In the four years they served together on the Court, Clark voted with Vinson more than 85 percent of the time, and helped provide him with a reliable majority, however, the Court as a whole remained fragmented. In 1953, Vinson died of a heart attack, and for the remainder of tenure on the Court, Clark served alongside Chief Justice Earl Warren, producing a mix of opinions that makes it difficult to characterize him as either conservative or liberal.

In the area of civil rights, Clark backed decisions supporting government enforcement of laws designed to promote racial equality. To this end he authored or played a key supporting role in a number of the Court’s landmark decisions in this area. Several rulings by the Vinson Court, most notably Sweatt v. Painter and McLaurin v. Oklahoma State Regents (1950), which held that black graduate students must be allowed into “white” state universities and law schools because the separate black school could not provide an education of equal quality, helped lay the groundwork for holdings including Brown v. Board of Education (1954). Clark played a critical behind-the-scenes role in Sweatt and McLaurin that shaped the discussion and provided a workable solution on this issue, helping to “move the Court from considering equality only as a measurable mathematical construct … to what would become known as intangibles.”  Clark’s role as one of two southern justices gave him additional impact in those cases, as well as in Brown and Hernandez v. Texas (1954), in which the Court ruled that excluding persons of Mexican ancestry from juries violated the Constitution, and other decisions. He also authored a number of important decisions on race in the 1960s during the height of the Civil Rights era, including Anderson v. Martin (1964), which held unconstitutional a Louisiana statute because it required the races of those running for office to be printed on a ballot, Burton v. Wilmington Parking Authority, which upheld the concept of state action to find that a private restaurant violated the 14th Amendment’s Equal Protection Clause, and Heart of Atlanta Motel v. United States and Katzenbach v. McClung, which upheld the public accommodations provision of the 1964 Civil Rights Act.

———

§ **WHAT IS ASKED**:
a. List every court case named in the passage on Justice Clark's record.
b. According to the passage on Justice Clark, how often did he vote with Vinson during their four years together on the Court?
c. Carry on the passage about Justice Clark's time on the Court, picking up after its final sentence.

§ **RECORD SET**:
———

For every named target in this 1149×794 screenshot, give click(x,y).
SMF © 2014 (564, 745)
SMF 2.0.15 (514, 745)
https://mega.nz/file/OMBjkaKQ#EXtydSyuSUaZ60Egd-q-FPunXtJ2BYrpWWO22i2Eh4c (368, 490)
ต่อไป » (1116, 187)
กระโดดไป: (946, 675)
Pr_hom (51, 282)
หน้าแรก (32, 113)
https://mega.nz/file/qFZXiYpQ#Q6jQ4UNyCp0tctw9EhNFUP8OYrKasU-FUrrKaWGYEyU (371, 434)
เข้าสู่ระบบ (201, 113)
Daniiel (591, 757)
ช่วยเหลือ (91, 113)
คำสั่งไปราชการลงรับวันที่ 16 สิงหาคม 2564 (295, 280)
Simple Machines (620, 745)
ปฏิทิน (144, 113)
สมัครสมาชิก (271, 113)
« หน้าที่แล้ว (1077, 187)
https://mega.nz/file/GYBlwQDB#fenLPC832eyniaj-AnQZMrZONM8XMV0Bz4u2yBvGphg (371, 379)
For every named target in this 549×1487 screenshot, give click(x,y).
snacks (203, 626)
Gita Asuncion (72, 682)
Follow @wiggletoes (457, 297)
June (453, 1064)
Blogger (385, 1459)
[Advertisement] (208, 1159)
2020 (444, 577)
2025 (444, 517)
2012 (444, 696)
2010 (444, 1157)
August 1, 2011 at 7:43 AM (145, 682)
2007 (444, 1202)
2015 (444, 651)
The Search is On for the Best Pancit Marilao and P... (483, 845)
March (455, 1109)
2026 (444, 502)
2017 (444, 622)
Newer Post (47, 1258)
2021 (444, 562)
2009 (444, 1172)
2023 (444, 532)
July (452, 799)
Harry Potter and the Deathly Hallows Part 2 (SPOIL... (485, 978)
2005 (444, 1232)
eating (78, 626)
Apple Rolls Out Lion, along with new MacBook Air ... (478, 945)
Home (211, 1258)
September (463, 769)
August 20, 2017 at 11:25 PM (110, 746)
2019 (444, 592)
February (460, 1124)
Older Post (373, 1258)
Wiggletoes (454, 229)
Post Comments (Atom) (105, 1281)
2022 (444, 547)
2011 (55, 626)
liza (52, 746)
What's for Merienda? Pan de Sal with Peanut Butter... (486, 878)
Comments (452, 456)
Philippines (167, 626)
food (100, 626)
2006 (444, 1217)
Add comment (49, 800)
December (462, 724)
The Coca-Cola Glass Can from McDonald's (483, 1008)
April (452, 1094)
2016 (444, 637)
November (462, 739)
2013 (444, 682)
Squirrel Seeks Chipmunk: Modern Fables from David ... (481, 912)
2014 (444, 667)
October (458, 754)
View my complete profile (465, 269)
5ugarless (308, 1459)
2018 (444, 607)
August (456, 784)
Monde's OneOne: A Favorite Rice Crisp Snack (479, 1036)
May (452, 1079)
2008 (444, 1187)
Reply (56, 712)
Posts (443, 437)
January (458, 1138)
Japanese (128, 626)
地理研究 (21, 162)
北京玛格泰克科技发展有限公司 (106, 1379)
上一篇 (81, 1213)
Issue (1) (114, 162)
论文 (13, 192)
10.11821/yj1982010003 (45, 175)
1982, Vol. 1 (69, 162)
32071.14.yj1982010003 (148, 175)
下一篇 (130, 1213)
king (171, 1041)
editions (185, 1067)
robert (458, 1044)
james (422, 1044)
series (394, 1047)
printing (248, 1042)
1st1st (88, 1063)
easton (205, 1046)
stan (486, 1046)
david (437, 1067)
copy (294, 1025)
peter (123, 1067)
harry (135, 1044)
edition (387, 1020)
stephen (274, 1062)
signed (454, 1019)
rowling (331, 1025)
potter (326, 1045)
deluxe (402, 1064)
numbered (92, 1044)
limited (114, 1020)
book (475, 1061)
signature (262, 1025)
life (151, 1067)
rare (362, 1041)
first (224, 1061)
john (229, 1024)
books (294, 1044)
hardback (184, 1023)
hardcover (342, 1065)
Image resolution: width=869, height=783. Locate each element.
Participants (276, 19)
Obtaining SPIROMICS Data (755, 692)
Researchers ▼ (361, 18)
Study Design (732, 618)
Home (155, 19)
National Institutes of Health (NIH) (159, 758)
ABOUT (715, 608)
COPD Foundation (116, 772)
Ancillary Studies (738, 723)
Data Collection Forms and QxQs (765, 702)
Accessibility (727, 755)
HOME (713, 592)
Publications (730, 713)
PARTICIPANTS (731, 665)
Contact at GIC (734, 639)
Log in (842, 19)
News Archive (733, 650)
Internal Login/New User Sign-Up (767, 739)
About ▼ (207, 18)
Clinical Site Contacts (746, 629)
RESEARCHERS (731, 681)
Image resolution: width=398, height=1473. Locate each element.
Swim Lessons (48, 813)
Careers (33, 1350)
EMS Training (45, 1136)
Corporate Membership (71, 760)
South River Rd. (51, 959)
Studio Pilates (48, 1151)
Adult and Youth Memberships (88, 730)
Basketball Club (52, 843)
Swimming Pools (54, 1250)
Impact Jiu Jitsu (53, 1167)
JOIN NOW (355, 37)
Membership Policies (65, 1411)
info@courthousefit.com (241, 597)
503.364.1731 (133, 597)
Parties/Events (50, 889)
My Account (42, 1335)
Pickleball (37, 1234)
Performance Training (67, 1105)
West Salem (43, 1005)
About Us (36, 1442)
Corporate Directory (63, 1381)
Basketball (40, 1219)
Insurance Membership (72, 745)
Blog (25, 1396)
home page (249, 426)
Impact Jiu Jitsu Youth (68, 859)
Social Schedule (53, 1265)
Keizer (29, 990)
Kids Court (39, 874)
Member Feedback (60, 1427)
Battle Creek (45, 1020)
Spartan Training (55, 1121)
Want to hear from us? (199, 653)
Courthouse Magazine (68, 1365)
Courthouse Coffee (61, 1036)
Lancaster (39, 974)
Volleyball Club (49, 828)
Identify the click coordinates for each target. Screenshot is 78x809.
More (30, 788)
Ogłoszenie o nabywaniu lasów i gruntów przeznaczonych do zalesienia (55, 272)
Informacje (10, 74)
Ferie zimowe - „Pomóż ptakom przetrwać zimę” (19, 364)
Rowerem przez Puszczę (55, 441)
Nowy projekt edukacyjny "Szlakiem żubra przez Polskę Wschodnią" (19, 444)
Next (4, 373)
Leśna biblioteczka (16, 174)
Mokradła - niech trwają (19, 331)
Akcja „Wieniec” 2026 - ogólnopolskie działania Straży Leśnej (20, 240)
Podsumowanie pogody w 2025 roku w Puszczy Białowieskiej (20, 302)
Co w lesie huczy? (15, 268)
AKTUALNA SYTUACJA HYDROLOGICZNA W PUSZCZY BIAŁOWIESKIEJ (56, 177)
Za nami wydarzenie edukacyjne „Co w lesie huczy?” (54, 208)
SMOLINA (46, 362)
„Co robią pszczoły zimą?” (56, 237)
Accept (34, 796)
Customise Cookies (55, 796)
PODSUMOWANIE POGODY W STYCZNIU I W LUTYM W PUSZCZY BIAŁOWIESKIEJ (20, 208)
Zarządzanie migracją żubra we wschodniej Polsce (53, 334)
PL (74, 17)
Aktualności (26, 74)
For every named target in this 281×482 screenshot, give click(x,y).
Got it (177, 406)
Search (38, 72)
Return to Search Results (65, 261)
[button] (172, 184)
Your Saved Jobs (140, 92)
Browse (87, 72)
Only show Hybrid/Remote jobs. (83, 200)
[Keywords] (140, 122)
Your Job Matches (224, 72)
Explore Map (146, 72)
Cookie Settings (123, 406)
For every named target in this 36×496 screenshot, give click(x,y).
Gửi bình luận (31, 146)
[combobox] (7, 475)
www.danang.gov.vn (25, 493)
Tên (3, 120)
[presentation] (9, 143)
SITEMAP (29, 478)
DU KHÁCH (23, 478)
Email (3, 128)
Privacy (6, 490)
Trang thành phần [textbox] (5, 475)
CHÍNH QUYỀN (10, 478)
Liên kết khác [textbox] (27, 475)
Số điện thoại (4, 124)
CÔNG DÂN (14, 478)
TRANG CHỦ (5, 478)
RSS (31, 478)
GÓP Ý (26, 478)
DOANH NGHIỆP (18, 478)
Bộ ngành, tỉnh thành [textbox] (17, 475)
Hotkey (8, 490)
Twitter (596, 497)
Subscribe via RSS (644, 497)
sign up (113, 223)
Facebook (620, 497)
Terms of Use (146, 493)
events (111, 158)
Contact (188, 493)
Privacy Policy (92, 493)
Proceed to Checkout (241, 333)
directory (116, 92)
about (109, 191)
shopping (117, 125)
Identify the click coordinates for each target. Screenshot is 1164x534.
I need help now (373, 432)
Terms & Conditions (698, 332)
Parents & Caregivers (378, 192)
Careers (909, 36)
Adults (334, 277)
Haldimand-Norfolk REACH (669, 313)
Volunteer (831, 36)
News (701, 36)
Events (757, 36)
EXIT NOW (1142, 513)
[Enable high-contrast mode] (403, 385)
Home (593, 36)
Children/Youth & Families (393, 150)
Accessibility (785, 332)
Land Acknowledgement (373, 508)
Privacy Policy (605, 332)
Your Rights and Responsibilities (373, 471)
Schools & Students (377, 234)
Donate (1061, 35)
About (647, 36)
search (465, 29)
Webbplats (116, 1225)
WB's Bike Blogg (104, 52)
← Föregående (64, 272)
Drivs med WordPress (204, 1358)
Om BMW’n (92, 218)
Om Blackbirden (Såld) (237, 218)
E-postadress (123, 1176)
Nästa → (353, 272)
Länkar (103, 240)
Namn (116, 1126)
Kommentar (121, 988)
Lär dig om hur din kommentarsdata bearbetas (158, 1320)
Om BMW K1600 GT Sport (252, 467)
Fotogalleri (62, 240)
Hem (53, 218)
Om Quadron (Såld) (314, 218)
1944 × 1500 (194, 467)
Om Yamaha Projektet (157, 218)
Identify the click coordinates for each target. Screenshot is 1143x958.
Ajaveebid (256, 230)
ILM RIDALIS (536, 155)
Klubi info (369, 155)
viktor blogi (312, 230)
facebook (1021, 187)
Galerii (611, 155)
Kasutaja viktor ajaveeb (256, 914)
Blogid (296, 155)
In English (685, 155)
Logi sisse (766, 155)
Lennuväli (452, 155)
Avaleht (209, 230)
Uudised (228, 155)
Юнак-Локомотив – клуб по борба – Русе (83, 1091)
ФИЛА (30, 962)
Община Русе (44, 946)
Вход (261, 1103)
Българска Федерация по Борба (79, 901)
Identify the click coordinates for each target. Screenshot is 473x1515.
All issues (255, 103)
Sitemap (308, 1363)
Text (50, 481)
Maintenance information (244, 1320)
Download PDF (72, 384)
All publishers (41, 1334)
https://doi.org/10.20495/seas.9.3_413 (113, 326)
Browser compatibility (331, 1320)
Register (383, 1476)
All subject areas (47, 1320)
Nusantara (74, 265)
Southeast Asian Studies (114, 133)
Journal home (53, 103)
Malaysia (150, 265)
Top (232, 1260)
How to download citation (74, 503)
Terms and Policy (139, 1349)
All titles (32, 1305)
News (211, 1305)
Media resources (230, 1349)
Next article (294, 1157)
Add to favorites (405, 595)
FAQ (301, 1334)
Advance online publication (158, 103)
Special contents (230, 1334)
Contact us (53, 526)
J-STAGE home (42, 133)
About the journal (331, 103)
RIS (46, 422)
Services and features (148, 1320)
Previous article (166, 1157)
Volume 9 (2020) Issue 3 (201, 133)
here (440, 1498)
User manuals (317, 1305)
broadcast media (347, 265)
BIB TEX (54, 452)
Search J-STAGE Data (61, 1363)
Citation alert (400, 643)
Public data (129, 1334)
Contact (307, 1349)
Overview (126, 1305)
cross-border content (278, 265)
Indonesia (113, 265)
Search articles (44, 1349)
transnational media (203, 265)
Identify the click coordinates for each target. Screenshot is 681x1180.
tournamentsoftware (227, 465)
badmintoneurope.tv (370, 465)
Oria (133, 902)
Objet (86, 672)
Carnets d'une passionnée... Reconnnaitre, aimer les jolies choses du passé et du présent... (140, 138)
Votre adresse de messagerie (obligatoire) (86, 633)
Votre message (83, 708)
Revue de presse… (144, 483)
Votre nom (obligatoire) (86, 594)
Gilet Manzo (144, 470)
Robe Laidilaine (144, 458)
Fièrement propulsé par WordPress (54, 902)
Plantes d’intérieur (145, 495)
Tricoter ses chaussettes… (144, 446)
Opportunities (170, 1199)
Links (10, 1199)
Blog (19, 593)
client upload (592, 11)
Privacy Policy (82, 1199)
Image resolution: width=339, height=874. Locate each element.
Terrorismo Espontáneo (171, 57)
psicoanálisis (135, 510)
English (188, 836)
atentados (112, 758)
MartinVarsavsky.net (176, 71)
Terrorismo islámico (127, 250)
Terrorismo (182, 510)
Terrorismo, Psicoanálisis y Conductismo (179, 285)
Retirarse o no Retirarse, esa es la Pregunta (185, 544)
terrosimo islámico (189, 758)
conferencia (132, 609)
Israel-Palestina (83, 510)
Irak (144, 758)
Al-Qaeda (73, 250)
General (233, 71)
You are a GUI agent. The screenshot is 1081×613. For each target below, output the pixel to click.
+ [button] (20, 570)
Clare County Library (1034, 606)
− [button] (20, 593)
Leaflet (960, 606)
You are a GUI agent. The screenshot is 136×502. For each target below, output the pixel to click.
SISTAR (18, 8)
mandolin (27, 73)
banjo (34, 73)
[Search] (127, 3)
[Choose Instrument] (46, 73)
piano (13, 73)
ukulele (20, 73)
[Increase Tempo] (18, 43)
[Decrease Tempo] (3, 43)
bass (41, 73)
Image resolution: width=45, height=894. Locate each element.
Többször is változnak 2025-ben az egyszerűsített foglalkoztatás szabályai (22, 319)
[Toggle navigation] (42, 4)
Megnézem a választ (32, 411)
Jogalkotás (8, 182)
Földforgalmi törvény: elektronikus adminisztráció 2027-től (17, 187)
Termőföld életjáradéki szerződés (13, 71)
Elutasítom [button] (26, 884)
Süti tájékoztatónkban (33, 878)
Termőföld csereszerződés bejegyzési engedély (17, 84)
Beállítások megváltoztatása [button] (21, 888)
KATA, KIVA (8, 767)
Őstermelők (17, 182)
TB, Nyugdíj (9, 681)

———

§ **ANSWERS TO THE TASKS**:
a.
Sweatt v. Painter
McLaurin v. Oklahoma State Regents
Brown v. Board of Education
Hernandez v. Texas
Anderson v. Martin
Burton v. Wilmington Parking Authority
Heart of Atlanta Motel v. United States
Katzenbach v. McClung

b. More than 85 percent of the time.

c.
Clark also faced many cases addressing the constitutionality of Cold War era laws and questions of freedom of association involving loyalty oaths and other requirements in which individuals had to affirm that they were not members of particular groups or parties. In this area, Clark generally took a traditionally conservative position in support of such requirements, consistent with his work as attorney general. During his first years on the Court, Clark recused himself from a number of these cases because they had grown out of challenges to policies and laws Clark had helped initiate or implement. In those cases in which he did participate he generally was deferential to the government, and helped provide the Court with a majority affirming the constitutionality of many such laws. Garner v. Board of Public Works (1951) was a 5-4 decision he authored that upheld the right of a city to require its employees to file affidavits that they were not, nor had ever been, members of the Communist Party and to take loyalty oaths to that effect. “Past conduct may well relate to present fitness. Past loyalty may have a reasonable relationship to present and future trust,” he wrote. But Clark also demonstrated a willingness to strike down such laws when they were excessive or overly broad in their application, specifically when they involved the question of whether an individual had knowledge of the organization with which they were allegedly affiliated. Thus, in Wieman v. Updegraff (1952), Clark struck down a loyalty statute from Oklahoma that required all state employees to take an oath that they were not and had never been for the past five years members of any organization that had been on the attorney general’s list of subversive organizations. “Membership may be innocent,” Clark wrote.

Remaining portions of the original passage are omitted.